## TO DO
Of the entries that follow, how many lines hold the string "post"? Write the number and nothing more.
··· RECORDS PROVIDED
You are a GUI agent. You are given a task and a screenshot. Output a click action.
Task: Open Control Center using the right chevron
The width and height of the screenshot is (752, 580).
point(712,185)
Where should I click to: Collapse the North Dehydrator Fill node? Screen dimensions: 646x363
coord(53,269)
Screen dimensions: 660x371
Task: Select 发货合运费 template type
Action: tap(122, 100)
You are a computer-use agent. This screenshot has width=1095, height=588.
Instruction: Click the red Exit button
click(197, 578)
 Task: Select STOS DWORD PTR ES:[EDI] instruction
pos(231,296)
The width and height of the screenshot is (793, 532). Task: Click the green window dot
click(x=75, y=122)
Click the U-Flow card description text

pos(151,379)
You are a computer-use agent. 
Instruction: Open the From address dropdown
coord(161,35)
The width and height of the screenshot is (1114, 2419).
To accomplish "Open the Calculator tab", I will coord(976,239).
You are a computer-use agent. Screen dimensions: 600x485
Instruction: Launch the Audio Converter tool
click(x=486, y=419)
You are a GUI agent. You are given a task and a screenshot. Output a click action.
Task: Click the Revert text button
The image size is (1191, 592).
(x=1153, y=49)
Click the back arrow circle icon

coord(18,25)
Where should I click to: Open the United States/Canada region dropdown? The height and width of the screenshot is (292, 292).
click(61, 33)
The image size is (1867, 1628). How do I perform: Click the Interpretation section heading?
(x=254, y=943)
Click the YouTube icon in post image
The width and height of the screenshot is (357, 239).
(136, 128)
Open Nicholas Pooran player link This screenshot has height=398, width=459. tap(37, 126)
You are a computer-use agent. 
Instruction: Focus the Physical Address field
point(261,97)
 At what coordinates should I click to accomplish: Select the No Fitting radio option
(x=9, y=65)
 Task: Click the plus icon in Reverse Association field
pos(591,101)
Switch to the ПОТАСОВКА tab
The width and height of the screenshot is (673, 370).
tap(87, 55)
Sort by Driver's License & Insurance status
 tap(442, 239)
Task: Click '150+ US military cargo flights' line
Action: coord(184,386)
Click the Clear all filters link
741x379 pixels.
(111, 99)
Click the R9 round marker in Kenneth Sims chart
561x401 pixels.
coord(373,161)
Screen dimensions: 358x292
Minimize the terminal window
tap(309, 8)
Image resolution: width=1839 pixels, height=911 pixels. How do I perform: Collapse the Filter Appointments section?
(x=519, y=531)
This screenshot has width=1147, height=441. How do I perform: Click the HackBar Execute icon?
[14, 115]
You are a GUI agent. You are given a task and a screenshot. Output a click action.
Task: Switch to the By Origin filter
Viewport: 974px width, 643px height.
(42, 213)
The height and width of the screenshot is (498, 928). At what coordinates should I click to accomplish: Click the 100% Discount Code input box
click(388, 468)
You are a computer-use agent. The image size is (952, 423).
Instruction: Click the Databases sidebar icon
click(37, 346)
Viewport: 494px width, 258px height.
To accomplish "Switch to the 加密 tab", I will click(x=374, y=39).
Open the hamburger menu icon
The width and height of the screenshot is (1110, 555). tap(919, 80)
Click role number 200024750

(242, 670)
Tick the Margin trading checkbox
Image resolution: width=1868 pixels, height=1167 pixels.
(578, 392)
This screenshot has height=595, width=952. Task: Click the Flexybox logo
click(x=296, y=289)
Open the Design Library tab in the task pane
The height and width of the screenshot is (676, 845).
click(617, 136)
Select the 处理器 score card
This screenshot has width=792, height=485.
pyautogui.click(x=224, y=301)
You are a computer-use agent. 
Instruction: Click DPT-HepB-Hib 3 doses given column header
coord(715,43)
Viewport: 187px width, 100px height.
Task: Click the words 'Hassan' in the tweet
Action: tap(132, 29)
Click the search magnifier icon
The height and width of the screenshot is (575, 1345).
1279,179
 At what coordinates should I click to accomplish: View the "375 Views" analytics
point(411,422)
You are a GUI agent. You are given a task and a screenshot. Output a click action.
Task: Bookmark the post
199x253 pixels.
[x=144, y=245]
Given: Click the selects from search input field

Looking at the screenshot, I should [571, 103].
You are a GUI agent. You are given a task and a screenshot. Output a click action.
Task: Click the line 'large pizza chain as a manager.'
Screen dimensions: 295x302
······
## ANSWER
2